The claim that we are uncertain about when life begins is often used to justify abortion, but uncertainty actually points in the opposite moral direction. When there is a real possibility that a human life is present, caution is required. Just as it would be criminally reckless to shoot into rustling bushes without knowing whether the movement is caused by a deer or a person, it is reckless to intentionally destroy what might be a human life. If human life could be present in the womb, killing should be avoided rather than permitted.


But the argument does not rest on uncertainty alone. It goes further and maintains that biology gives a clear answer: life begins at fertilization. At the moment sperm and egg fuse, a new, living organism comes into existence that is genetically distinct from both parents. This organism is human, with its own complete genetic blueprint. From that point forward, the same individual develops continuously through all later stages of life.


At fertilization, fundamental traits such as sex, ethnicity, and eye and hair color are already determined, and that genetic identity remains stable throughout development. Growth begins immediately and rapidly. Over time, this same human organism develops an early heartbeat, forms organs, shows measurable brain activity, makes coordinated movements, develops unique fingerprints, hears and recognizes the mother’s voice, and eventually becomes capable of surviving outside the womb at around 22 weeks or sometimes earlier. Labels such as zygote, embryo, and fetus simply name different stages in this continuous process and do not indicate a change in humanity.
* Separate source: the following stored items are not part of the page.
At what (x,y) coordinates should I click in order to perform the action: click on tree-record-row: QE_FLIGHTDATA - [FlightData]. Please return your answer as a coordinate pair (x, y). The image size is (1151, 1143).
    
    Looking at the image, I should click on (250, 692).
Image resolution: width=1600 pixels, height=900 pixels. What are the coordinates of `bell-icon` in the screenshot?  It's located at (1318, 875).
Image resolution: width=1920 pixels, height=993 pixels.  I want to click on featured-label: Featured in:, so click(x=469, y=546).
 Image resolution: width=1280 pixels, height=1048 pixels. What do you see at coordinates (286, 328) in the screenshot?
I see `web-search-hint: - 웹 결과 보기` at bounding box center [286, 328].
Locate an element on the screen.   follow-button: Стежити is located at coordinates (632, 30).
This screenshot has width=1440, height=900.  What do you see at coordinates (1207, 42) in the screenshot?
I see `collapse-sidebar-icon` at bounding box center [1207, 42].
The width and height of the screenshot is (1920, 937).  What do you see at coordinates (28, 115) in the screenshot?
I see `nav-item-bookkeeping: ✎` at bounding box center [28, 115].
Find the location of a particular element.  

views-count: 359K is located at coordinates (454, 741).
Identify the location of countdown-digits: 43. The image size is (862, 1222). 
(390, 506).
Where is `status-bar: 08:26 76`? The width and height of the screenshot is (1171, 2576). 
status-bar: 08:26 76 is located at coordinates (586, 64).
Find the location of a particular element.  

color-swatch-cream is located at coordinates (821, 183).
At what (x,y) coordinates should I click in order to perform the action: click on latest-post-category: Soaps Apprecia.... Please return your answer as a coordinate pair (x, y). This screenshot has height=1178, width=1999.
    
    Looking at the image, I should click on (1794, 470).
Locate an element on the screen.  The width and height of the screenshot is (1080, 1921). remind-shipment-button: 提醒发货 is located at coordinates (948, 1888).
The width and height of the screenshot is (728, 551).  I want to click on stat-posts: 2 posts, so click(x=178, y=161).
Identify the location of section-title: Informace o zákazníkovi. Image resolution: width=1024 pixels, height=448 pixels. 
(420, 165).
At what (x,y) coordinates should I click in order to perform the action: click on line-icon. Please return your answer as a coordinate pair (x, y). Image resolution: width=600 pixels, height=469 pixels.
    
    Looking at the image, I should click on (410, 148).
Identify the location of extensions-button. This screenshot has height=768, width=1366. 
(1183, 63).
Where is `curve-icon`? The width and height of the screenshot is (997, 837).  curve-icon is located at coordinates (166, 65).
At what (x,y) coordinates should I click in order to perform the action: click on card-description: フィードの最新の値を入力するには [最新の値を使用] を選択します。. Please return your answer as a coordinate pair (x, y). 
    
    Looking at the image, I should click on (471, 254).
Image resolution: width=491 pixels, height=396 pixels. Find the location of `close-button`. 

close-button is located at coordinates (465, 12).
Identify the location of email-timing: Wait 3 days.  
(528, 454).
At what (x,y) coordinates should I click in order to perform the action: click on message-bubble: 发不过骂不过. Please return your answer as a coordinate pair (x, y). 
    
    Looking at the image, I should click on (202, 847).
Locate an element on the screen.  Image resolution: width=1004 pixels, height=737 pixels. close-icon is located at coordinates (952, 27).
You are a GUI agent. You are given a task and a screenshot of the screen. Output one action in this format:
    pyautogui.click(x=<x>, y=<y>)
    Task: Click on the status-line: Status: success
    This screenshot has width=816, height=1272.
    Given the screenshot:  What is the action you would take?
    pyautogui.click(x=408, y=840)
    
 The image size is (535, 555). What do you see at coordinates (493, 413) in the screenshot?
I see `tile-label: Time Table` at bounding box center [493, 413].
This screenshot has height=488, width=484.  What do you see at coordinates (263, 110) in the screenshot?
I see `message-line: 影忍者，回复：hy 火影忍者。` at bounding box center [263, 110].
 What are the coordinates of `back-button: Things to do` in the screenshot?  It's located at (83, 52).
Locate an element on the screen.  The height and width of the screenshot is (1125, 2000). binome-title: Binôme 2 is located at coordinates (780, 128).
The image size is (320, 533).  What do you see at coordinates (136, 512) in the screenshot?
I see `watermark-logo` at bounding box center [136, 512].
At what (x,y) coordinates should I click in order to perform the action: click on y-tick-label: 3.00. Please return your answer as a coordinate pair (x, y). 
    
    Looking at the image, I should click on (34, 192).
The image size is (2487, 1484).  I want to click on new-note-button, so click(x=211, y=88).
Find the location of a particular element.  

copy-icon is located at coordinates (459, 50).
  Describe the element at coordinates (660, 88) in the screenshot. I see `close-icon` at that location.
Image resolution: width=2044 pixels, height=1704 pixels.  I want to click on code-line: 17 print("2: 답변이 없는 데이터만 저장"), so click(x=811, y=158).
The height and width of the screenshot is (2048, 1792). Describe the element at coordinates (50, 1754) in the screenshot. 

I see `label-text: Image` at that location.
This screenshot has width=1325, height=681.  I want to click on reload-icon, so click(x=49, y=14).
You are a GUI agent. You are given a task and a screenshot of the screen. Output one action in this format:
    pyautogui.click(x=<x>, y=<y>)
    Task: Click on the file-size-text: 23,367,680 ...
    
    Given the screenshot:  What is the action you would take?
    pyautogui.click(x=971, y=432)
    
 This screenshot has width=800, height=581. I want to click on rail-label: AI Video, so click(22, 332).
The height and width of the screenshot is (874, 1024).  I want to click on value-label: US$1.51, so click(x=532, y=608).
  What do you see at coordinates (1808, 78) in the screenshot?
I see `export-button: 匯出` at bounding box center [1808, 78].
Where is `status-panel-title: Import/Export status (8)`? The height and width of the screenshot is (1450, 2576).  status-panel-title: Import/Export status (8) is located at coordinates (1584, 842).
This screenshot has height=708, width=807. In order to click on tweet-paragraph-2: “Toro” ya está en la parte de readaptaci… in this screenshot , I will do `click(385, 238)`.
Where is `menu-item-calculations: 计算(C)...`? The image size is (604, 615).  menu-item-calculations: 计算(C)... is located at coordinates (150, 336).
Pregnancy, on this account, is not the creation of something nonhuman that later becomes human, but the nurturing of an already existing human being. The mother’s body undergoes changes in order to support and nourish this developing child. If life begins at fertilization and development is continuous from that point on, then abortion is not the removal of a non-living entity or a mere potential person, but the killing of an innocent human being.

Key Takeaways

  • If there is uncertainty about whether a human life is present, moral caution requires avoiding actions that could kill that life.


  • Biology identifies fertilization as the point at which a new, living, genetically distinct human organism comes into existence.


  • Human development is continuous from fertilization onward; terms like zygote, embryo, and fetus describe stages, not different kinds of beings.


  • Because abortion intentionally ends the life of this developing human, it constitutes the killing of an innocent human being.